Since Dan Rosenberg declared his intentions to stop publishing exploits for Motorola devices, fans of the OEM have been wondering if there will be much of a future within the modding community. While the distant future is still very foggy, Justin Case has come to the rescue with his own rooting method for Motorola's latest salvo of devices. His simple-to-use app roots the Moto X, Ultra, Mini, and Maxx.
I'm sure most of you are here to get your phone rooted, so let's go straight to the instructions. I will follow with a more in-depth explanation about how it works.
- Download the rooting app for the Moto X here, or for the Maxx/Mini/Ultra here. Be careful to get the right variant for your phone.
- Install it by typing:
'adb install -r motoroot.apk' (Note: filenames vary by device).
- Run the app on your device.
- Tap on the 'Setup' button and wait for the phone to reboot.
- Install SuperSU from the Play Store.
- Brag to your friends.
By the time you've completed all of these steps, you should be rocking a fully rooted phone. Pretty simple, right? Well, the process of building the hack was a lot trickier, but Justin was kind enough to share some more details of how it works.
A few exploits were used to make this rooting method happen. Like most devices, the first step is to work around the bootloader, as it write protects the /system partition to prevent tampering.
Typically, nothing is really allowed to write to /system outside of the bootloader and recovery. To gain access, Justin crafted an app to take advantage of the second "Master Key" exploit, which uses the signing key of a trusted application but installs modified code to gain system-level privileges. See, those things can be used for good. It's worth noting, since Justin's method currently makes use of this exploit, which was fixed by Google for Android 4.3, this specific rooting method will cease to work if the firmware is updated to the most recent version of the OS.
Thanks to the first exploit, Justin's app can now run as system. At this stage, the software prepares some files and configuration changes to help elevate the app from being a system user to a root user. If you're following along with the instructions above, this is when the phone reboots and the app must be reinstalled.

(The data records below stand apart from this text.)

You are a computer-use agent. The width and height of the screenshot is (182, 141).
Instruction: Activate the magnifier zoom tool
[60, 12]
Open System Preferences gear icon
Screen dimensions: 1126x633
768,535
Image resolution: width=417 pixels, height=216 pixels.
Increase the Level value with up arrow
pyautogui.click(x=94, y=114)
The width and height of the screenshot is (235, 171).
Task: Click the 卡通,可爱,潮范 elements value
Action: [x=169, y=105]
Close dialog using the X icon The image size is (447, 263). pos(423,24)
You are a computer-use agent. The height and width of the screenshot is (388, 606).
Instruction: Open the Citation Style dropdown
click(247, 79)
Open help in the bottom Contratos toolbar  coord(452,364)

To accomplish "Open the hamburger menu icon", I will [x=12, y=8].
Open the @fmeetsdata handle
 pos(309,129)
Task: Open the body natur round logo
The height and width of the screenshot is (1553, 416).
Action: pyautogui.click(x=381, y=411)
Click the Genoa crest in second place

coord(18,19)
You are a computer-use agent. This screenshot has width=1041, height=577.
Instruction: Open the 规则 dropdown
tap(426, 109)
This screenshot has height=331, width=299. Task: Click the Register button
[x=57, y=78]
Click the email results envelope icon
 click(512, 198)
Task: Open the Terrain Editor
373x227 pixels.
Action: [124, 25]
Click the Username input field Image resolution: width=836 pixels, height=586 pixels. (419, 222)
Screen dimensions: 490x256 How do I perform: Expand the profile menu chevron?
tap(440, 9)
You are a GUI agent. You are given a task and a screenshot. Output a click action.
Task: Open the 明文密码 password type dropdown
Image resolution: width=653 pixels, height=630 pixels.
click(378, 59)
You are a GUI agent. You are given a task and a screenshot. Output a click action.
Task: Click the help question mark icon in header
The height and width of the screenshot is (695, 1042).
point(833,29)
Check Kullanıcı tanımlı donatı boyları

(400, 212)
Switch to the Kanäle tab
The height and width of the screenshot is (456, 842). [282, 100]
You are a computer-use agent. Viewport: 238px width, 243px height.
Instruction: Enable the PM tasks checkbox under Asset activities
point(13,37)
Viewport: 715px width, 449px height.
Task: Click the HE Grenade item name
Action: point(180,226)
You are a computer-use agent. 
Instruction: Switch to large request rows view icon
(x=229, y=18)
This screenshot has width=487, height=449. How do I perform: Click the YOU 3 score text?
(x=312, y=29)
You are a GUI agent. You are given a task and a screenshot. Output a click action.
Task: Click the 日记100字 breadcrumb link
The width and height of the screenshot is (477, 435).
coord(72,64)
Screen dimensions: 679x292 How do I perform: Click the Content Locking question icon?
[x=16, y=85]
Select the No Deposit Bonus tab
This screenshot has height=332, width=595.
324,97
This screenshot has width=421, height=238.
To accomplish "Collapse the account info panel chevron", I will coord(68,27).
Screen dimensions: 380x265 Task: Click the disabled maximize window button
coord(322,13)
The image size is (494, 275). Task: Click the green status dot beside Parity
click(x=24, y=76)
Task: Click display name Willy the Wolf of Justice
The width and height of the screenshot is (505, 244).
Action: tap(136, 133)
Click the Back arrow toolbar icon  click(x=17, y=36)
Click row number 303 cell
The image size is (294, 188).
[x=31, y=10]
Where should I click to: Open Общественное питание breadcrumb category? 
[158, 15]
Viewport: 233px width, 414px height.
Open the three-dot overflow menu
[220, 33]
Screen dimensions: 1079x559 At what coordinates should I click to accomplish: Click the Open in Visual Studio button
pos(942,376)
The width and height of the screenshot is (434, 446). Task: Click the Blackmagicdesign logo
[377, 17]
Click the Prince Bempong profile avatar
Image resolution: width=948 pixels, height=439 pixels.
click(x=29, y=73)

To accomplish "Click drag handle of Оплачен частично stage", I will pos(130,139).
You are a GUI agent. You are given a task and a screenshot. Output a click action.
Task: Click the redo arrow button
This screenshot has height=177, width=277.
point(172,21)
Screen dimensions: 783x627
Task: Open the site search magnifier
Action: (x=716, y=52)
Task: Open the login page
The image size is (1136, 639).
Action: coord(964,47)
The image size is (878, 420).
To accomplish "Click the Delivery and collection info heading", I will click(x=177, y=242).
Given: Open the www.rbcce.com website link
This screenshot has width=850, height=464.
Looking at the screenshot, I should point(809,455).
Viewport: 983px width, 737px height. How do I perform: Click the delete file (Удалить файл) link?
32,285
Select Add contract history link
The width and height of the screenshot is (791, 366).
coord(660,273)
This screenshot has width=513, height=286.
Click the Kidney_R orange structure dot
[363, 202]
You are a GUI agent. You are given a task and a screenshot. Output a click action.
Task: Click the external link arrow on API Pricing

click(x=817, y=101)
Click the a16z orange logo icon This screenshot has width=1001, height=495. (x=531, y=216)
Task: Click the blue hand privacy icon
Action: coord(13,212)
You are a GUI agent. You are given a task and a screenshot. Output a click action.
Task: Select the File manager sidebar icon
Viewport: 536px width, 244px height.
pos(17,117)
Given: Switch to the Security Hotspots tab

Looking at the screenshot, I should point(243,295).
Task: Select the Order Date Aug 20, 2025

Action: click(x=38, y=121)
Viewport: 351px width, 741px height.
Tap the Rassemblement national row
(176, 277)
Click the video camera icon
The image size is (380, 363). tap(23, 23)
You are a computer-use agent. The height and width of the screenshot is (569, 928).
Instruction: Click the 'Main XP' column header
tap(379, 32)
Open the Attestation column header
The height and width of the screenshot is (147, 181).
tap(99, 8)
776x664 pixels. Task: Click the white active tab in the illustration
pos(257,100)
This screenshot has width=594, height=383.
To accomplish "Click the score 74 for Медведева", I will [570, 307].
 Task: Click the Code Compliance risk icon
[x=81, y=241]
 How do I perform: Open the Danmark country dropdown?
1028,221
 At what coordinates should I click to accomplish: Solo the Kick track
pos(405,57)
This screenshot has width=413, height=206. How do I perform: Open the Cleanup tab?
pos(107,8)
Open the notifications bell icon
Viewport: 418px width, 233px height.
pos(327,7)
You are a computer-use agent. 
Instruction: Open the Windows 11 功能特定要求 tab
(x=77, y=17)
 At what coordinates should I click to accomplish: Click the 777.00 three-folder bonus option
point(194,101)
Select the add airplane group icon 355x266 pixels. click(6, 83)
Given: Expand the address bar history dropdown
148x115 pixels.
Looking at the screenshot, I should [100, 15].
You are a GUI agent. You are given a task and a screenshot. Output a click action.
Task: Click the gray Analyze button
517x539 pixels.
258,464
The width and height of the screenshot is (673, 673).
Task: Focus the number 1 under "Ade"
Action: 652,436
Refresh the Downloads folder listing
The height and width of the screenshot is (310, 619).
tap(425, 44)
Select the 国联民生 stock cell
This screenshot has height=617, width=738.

At this stage, the app moves on to establishing a more permanent root. To begin with, a small ext4 system image is placed in /data/xbin.img and mounted over the /system/xbin folder. The new folder contains everything that originally existed in /system/xbin, but also adds the necessary su and busybox binaries. To keep root locked in on subsequent reboots, Justin has the app listen for BOOT_COMPLETE, then re-mounts the new /system/xbin image. Due to the way the file is stored, wiping data or uninstalling the app will require re-rooting the device. Justin has also included options to disable and re-enable root if necessary.
Thanks to Dan's prior work and this contribution from Justin, virtually every major Motorola device can be rooted, and many of those can even be bootloader unlocked.
Unfortunately, this doesn't mean future devices - or even firmware updates - will enjoy the same treatment. So far, it appears that Motorola will remain fairly diligent about blocking most modding efforts, which may ultimately drive away anybody with the necessary skills. Ideally, Google's philosophy of openness will invade Motorola and unlockable bootloaders will become standard. Barring that, let's hope reasonable hacks keep emerging for some time.